● **Task instructions**
Scan the records below and copy every line that contains the string "slider".

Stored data
((

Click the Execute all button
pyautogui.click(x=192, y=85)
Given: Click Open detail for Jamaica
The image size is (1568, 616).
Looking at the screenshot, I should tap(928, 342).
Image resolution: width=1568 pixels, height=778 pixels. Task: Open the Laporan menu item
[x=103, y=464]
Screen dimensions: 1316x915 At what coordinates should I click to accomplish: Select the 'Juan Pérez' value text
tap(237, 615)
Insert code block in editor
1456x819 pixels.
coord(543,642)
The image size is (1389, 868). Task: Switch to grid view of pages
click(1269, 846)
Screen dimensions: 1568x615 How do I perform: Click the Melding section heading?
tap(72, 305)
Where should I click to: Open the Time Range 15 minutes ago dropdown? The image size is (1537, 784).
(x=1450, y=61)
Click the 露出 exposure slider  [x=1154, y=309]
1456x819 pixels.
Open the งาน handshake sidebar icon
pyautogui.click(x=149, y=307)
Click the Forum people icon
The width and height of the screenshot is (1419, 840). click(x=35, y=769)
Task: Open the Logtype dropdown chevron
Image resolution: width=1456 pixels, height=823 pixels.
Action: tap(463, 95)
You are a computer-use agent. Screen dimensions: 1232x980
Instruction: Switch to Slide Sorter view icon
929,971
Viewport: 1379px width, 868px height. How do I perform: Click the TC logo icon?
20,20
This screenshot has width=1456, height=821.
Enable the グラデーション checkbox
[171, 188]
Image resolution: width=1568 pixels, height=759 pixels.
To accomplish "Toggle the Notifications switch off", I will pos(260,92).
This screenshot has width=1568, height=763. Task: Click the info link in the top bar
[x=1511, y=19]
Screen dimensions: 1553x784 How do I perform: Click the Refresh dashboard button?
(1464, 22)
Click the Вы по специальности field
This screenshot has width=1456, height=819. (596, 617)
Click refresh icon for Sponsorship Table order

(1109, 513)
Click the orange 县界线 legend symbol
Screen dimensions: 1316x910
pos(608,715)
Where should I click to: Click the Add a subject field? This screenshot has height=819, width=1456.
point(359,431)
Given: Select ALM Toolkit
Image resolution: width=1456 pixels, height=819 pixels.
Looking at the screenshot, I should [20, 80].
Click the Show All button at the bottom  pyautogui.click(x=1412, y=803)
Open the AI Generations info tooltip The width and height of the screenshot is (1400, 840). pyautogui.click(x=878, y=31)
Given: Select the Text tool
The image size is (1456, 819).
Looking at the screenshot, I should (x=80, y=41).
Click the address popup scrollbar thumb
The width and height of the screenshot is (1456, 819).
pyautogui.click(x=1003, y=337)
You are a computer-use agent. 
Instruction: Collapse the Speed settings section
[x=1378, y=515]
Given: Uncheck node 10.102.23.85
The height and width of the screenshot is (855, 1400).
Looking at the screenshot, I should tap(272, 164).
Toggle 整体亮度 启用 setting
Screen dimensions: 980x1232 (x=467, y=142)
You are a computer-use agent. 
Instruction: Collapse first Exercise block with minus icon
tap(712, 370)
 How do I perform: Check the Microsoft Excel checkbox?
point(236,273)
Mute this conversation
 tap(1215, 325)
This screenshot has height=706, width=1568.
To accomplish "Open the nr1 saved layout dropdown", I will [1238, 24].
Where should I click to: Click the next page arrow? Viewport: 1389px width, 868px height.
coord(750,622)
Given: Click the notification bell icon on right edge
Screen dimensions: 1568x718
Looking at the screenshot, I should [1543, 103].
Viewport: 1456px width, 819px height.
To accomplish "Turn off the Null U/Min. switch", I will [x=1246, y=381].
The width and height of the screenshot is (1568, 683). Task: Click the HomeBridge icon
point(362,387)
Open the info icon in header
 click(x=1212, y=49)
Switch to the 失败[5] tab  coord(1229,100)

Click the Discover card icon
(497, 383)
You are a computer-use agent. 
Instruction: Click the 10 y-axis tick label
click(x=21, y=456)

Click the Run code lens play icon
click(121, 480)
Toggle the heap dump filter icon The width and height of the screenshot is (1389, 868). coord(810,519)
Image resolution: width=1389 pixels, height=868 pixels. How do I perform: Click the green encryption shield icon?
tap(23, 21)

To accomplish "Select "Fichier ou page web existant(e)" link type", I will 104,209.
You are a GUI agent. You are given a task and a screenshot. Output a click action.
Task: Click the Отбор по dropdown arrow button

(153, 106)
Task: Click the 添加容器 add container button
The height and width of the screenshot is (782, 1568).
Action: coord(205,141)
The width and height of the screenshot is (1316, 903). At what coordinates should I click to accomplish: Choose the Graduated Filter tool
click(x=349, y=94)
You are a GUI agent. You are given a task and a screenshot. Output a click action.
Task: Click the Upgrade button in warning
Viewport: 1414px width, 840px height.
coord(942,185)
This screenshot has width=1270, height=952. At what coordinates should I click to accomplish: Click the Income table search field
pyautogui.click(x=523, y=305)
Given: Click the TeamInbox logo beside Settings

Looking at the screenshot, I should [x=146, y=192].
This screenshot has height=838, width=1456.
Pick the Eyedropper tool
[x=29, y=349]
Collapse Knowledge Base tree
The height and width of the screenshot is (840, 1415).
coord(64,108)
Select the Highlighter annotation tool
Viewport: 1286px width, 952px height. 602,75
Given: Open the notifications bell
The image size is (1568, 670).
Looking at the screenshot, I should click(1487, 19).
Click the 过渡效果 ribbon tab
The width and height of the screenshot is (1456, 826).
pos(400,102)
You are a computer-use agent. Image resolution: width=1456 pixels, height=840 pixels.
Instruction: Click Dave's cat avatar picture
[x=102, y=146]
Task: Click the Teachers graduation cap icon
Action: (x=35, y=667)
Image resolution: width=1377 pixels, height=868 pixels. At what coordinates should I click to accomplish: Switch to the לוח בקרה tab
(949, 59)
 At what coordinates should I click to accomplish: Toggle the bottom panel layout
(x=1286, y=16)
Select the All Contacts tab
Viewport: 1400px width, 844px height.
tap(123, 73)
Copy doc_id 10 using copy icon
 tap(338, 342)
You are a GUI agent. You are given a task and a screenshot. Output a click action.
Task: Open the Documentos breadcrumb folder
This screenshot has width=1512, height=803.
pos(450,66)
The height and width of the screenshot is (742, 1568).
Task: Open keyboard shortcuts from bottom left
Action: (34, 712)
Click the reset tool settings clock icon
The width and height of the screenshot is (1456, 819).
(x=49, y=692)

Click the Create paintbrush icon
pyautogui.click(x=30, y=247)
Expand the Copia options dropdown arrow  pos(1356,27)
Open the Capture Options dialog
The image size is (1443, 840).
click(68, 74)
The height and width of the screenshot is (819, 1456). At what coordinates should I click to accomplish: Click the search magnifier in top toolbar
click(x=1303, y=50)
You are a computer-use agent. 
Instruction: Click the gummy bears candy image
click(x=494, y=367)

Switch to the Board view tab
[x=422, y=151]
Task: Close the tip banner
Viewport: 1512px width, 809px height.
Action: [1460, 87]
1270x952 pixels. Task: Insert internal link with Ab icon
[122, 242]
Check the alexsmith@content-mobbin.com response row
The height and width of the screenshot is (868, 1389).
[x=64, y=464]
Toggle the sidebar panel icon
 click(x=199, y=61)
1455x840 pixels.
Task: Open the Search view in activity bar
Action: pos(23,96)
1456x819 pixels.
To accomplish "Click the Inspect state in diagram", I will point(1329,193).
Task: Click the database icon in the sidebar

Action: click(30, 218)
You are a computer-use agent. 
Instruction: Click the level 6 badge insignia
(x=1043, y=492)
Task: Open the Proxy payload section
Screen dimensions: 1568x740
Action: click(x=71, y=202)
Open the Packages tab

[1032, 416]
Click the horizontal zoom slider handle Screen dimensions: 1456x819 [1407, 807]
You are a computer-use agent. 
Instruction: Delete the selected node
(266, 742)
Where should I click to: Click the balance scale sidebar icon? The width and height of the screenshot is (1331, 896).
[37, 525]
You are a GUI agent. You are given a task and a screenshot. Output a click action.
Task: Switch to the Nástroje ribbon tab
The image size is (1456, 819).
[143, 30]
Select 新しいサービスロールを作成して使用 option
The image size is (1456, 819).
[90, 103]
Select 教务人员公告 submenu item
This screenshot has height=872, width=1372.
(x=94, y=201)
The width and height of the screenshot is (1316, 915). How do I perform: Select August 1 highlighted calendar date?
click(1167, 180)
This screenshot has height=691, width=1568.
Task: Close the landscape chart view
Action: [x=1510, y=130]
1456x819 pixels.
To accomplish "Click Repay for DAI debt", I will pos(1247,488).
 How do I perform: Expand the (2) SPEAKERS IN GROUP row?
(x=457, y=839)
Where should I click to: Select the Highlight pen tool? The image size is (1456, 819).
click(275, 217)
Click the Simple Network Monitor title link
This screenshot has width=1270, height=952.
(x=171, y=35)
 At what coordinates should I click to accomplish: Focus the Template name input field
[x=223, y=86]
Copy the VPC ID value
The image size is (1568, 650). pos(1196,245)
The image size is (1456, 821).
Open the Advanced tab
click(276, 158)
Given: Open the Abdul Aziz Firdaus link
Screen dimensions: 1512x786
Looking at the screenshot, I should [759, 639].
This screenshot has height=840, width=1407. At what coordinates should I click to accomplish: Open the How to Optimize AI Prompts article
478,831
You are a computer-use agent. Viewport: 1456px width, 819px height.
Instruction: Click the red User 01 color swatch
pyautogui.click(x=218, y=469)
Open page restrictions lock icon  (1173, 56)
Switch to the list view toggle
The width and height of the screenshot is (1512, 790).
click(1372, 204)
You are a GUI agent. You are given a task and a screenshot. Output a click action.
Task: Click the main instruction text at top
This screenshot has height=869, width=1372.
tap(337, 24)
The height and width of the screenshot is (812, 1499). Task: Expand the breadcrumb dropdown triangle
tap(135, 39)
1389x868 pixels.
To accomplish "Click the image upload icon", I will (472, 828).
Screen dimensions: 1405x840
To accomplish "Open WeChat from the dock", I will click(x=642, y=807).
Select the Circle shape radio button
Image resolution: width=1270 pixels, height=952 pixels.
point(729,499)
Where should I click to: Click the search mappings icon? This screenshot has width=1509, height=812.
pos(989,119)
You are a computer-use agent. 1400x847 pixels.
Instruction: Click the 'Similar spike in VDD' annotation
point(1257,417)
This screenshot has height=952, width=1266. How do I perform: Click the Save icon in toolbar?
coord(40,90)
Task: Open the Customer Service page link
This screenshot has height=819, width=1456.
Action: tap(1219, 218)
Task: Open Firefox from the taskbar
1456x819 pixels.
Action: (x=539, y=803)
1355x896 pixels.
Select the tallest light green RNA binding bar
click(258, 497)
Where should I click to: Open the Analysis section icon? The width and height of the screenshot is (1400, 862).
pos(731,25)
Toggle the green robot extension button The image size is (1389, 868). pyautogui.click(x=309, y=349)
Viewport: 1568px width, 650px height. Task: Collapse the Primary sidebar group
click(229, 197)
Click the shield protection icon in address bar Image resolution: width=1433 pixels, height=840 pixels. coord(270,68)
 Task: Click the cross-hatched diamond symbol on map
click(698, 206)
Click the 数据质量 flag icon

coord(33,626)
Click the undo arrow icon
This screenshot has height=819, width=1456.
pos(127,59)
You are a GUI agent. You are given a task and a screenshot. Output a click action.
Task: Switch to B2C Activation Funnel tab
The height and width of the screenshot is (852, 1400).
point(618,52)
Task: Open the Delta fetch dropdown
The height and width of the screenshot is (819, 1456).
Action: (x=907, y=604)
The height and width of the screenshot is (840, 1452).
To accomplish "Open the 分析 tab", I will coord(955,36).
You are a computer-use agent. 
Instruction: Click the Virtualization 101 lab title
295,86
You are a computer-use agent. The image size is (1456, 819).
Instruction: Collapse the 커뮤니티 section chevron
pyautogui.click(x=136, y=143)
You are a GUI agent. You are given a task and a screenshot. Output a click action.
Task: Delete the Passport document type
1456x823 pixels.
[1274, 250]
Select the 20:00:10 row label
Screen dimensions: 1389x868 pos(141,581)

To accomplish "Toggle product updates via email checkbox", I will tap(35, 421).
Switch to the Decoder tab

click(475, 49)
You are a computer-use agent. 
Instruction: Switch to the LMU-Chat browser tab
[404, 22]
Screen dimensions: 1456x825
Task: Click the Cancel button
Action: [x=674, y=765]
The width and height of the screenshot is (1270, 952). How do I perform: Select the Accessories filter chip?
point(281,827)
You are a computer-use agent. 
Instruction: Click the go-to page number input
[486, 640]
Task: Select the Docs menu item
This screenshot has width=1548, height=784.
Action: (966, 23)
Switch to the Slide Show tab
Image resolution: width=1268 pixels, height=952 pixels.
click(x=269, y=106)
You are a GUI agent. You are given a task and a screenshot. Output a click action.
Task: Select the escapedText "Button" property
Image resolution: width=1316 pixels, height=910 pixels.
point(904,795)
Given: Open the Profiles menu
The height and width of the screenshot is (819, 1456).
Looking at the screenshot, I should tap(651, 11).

))

● **Answer to this exercise**
Click the 露出 exposure slider  [x=1154, y=309]
Click the horizontal zoom slider handle Screen dimensions: 1456x819 [1407, 807]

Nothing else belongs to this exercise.